BEGIN
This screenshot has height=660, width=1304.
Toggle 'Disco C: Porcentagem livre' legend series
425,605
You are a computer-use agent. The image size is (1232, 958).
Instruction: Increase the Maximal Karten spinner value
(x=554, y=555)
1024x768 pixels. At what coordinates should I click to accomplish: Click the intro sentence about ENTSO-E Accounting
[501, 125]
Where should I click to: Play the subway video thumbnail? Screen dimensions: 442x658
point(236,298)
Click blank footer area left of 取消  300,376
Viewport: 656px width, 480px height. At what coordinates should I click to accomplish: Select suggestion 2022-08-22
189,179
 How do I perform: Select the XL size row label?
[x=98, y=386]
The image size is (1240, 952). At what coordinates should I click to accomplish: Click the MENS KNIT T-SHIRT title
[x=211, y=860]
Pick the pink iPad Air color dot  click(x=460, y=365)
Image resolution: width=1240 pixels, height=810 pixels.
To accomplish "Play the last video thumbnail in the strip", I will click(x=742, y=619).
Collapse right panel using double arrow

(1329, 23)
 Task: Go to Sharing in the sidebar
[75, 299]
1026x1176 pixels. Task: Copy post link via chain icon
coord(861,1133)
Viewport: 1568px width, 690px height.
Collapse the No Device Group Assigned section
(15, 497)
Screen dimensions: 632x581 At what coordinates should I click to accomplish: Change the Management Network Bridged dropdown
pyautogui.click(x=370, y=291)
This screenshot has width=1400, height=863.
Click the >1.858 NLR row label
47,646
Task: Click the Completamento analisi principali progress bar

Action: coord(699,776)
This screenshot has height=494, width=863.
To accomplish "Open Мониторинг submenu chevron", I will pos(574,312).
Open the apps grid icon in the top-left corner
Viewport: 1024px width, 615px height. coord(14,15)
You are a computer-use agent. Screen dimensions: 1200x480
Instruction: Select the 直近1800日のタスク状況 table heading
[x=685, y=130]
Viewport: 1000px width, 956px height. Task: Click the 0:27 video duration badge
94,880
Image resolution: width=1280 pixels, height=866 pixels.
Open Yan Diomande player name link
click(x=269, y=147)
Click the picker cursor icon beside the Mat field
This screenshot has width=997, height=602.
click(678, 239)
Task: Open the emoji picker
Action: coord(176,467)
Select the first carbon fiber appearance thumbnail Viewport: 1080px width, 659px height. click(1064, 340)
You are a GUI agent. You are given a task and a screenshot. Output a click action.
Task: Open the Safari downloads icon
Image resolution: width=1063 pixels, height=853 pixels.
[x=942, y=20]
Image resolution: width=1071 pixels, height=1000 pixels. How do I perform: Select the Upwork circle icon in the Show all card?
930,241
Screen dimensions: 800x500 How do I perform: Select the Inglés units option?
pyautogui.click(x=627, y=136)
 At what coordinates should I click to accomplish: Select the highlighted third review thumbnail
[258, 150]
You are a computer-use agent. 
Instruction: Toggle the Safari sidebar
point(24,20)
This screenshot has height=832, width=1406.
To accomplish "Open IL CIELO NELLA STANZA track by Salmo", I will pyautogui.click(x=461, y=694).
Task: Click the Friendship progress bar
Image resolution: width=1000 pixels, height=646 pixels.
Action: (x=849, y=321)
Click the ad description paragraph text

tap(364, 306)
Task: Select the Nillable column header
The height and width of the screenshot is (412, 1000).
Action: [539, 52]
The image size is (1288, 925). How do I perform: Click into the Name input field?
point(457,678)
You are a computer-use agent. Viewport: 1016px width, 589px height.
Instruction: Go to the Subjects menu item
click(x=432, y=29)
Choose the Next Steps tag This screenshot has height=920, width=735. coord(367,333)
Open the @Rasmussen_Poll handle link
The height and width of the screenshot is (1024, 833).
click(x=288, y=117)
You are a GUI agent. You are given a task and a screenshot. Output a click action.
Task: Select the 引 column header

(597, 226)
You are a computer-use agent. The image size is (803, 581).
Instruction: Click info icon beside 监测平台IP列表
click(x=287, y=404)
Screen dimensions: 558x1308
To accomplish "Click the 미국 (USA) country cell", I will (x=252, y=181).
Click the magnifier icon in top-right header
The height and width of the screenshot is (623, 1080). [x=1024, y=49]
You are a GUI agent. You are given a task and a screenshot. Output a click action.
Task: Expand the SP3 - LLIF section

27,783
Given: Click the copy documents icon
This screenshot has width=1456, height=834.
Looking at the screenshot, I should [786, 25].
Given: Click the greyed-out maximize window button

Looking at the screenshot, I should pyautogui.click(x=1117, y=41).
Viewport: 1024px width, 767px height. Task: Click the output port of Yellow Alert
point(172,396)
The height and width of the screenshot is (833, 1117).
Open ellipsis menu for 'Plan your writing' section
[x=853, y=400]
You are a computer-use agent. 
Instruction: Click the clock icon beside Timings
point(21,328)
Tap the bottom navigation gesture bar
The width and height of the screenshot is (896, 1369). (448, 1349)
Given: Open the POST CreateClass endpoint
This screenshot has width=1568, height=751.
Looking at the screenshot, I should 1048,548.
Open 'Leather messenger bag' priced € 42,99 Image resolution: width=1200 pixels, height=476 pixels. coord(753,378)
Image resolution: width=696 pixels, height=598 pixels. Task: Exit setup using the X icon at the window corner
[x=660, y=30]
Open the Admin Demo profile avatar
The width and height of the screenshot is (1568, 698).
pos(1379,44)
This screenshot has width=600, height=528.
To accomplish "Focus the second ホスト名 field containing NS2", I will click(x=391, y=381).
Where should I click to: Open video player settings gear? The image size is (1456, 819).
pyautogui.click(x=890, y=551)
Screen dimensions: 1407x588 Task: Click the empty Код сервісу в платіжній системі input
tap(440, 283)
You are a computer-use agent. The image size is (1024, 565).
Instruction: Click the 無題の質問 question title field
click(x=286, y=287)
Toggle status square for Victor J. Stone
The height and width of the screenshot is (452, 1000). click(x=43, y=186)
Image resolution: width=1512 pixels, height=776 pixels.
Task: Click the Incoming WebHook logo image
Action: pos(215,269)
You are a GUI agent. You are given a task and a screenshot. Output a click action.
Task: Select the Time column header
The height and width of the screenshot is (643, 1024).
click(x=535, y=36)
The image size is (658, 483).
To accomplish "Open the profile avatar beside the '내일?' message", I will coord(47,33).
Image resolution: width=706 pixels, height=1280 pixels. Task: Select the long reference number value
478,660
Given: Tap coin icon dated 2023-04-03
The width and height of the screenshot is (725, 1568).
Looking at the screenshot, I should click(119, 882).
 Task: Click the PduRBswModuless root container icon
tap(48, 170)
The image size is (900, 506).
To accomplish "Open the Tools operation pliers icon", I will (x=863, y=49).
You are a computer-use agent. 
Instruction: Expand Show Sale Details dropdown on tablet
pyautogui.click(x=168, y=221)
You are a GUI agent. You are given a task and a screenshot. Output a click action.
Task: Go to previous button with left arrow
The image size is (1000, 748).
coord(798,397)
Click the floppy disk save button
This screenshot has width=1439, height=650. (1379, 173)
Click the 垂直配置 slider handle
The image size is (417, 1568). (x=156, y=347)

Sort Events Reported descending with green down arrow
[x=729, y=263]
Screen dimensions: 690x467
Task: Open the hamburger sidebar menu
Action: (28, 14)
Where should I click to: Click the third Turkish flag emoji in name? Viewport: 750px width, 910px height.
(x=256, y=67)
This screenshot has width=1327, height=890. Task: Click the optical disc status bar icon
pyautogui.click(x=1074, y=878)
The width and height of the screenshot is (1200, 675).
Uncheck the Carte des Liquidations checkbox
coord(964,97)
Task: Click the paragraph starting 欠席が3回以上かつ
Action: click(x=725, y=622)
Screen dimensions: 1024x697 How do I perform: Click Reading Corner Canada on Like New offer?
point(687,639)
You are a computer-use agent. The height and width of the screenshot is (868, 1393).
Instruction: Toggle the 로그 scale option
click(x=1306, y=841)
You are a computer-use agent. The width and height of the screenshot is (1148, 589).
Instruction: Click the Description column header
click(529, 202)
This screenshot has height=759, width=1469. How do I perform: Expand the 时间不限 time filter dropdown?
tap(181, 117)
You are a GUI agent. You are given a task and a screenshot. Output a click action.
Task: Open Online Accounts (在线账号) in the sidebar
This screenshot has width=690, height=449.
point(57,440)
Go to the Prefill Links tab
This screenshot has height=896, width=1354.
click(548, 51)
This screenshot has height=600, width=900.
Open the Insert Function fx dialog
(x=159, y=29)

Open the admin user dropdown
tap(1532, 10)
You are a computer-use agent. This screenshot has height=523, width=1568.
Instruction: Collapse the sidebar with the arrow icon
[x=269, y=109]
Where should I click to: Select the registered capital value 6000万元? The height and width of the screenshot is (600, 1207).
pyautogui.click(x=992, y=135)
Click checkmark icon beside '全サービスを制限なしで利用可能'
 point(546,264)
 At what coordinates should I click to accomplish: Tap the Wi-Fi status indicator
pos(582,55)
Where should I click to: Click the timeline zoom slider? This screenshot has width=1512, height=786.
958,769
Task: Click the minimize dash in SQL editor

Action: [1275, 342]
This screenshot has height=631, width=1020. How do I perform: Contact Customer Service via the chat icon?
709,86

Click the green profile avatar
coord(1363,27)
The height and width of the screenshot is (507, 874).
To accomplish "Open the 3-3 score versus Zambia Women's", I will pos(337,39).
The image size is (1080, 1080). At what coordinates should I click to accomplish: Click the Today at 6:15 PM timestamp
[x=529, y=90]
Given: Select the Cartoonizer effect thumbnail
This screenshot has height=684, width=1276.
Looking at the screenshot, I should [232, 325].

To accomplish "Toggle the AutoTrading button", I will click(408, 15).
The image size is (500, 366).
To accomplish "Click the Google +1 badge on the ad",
END
## WORK TO COMPLETE
Lines above that contain the string "computer" make up the answer.

## EXERCISE ANSWER
You are a computer-use agent. The image size is (1232, 958).
You are a computer-use agent. Screen dimensions: 1200x480
You are a computer-use agent. 
You are a computer-use agent. Viewport: 1016px width, 589px height.
You are a computer-use agent. The image size is (803, 581).
You are a computer-use agent. 
You are a computer-use agent. The image size is (1024, 565).
You are a computer-use agent. 
You are a computer-use agent. The height and width of the screenshot is (868, 1393).
You are a computer-use agent. The width and height of the screenshot is (1148, 589).
You are a computer-use agent. This screenshot has height=523, width=1568.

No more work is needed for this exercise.